◆ Activity ◆
Below are the records; give the number of their lines that contain the word "agent" and nothing more.

◆ Materials provided ◆
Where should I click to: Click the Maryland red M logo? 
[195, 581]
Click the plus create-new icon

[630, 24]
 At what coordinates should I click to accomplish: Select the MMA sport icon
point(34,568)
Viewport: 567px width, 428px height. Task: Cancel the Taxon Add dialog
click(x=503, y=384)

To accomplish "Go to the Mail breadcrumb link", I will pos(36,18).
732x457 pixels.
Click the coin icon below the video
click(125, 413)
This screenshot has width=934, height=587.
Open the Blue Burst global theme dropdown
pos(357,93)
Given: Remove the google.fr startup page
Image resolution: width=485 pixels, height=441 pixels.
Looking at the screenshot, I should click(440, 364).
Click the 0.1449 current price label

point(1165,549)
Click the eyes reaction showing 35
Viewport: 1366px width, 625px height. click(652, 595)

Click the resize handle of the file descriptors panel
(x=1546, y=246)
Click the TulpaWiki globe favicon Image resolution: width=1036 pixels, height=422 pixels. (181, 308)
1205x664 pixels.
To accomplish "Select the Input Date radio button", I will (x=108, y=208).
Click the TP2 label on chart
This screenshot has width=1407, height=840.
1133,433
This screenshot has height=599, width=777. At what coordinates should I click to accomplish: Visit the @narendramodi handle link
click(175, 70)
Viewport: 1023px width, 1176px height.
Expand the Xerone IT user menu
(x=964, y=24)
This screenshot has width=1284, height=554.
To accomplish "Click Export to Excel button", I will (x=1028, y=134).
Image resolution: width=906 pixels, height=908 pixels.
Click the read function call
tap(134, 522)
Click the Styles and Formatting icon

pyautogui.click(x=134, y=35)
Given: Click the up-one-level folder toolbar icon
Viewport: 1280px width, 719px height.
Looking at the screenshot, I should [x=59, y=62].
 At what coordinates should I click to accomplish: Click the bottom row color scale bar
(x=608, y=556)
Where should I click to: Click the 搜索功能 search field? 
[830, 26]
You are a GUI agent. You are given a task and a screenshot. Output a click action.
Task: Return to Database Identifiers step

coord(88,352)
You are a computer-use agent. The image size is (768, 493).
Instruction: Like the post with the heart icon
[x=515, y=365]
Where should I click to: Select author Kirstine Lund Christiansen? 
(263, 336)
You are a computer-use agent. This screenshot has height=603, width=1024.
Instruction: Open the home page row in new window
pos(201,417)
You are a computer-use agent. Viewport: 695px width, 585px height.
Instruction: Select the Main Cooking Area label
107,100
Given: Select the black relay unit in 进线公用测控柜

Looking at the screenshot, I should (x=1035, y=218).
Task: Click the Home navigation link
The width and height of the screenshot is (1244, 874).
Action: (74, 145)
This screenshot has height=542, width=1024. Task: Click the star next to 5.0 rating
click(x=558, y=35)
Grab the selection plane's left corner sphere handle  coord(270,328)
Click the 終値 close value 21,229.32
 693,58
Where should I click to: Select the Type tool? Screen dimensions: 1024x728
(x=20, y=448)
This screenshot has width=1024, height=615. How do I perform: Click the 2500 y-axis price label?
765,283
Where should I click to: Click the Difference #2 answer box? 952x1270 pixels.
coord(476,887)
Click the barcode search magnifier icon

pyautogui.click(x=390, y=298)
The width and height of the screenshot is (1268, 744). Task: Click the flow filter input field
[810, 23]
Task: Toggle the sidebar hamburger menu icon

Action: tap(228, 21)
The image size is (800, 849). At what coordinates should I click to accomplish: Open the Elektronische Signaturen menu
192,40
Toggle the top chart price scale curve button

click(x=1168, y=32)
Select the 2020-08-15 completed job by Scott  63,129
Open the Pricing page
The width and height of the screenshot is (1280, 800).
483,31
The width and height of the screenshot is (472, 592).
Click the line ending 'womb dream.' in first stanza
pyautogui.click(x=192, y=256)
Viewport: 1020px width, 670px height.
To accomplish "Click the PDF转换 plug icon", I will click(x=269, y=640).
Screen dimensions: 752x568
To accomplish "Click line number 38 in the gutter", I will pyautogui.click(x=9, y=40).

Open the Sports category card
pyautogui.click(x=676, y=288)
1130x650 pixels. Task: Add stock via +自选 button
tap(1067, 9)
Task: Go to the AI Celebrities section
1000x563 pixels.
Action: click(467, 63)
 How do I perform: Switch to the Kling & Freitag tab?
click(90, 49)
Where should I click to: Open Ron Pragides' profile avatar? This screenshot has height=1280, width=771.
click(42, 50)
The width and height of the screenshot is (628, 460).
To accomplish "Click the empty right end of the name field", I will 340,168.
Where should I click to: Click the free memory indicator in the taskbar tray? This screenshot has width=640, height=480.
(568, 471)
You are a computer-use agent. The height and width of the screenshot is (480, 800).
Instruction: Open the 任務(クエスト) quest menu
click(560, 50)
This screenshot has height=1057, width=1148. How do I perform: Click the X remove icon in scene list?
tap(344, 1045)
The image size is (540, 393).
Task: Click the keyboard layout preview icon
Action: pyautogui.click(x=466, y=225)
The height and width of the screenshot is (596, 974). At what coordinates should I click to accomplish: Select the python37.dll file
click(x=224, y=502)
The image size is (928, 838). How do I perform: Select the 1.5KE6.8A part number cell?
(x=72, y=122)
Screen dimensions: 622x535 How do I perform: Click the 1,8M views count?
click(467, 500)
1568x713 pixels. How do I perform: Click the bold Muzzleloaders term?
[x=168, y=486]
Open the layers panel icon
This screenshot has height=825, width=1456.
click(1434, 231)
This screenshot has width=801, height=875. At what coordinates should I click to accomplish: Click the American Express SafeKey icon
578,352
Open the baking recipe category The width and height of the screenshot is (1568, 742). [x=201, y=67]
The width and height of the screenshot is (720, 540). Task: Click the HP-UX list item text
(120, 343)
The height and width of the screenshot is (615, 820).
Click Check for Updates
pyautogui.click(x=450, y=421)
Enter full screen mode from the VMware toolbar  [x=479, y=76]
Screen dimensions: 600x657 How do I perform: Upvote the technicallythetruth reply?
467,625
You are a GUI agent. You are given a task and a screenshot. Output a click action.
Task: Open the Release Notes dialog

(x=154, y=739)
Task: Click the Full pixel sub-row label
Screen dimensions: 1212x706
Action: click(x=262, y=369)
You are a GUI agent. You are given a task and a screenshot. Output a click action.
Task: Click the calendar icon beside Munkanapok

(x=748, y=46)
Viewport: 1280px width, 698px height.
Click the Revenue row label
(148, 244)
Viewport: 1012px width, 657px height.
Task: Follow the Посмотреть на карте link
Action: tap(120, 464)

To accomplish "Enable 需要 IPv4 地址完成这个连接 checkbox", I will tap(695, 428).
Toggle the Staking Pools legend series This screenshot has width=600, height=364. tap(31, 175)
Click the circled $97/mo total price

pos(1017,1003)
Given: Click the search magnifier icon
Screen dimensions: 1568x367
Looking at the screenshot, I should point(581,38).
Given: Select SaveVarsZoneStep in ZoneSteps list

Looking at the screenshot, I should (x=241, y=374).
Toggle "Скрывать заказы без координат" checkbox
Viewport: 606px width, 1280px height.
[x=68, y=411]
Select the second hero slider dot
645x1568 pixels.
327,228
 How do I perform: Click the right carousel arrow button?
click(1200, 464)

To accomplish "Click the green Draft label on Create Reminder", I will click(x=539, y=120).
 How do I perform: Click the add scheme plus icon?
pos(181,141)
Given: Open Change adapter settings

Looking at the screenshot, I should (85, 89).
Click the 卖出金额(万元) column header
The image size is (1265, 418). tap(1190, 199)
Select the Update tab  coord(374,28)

◆ Solution for this task ◆
7